The EU is expected to come up with a new set of proposals to end the so-called sausage wars, the BBC has been told.
Post-Brexit EU rules say chilled meats cannot go from Great Britain to Northern Ireland.
But, exports could be allowed beyond the current grace period, under proposals from Brussels to change the Northern Ireland protocol.
The EU is expected to produce its plans on Wednesday.
EU sources have hinted the proposals will be more than “tinkering around the edges” as suggested by UK Brexit minister Lord Frost earlier in the week.
Speaking at the Conservative Party conference, Lord Frost said the Northern Ireland Protocol was “not working and needs to change”.
He warned that, if the UK and EU fail to reach agreement on the protocol, the UK government may trigger Article 16, thereby suspending part of the agreement.
The Northern Ireland Protocol, signed during Brexit negotiations, kept Northern Ireland in the EU’s single market for goods.
Both the UK and EU agreed the deal as a way to avoid the return of a hard border on the island of Ireland which could have inflamed political tensions.
However, Unionists have said the protocol damages trade with other parts of the UK by creating a border in the Irish Sea.
Image caption, The implementation of the Northern Ireland Protocol triggered protests in Belfast
The UK sent proposals to change the protocol to the EU in July and on Thursday, European Commission Vice President Maros efovi said he hoped talks on the subject could begin before the end of October.
He said the EU’s proposals would be “very far reaching” and that he hoped they would be seen as such.
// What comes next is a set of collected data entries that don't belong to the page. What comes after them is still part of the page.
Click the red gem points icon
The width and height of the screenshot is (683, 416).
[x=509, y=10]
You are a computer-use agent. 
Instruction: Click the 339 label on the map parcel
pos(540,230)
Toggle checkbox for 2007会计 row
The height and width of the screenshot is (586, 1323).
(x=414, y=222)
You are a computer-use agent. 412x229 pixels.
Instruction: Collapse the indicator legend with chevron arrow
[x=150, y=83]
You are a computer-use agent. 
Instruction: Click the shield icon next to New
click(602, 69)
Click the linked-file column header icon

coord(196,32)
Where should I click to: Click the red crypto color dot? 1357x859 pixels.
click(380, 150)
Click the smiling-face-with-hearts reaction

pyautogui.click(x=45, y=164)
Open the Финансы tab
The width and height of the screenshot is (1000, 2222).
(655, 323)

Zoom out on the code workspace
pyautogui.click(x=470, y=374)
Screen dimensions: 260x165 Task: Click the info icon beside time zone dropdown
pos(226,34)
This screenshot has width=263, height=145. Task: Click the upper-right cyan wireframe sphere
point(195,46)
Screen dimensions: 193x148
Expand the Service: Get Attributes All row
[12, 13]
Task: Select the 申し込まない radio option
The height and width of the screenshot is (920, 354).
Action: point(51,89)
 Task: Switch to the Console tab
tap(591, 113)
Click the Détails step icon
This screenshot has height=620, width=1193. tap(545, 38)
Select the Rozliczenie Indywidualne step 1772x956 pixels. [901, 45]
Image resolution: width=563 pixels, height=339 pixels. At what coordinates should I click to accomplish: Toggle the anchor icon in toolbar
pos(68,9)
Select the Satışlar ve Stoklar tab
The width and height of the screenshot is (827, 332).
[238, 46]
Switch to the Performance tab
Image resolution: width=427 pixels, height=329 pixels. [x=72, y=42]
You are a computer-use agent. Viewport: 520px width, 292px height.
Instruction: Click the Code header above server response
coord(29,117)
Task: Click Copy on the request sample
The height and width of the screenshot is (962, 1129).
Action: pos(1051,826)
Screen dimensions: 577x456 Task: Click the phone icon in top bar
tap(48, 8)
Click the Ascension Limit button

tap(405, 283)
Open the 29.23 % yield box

Sources have told the BBC the plans will cover medicines, animal health measures, customs and ensuring greater involvement from Northern Ireland’s politicians and businesses.
Under the EU’s plans, there will still be GB-NI checks but the approach could help reduce them and ensure supermarkets get the supplies they need.
A UK government spokesperson said chilled meats “is just one issue out of many that needs to be resolved if the protocol is to be put on a sustainable footing”.
They added that “significant changes must be made to the protocol” and said the government was looking forward to receiving the EU’s proposals.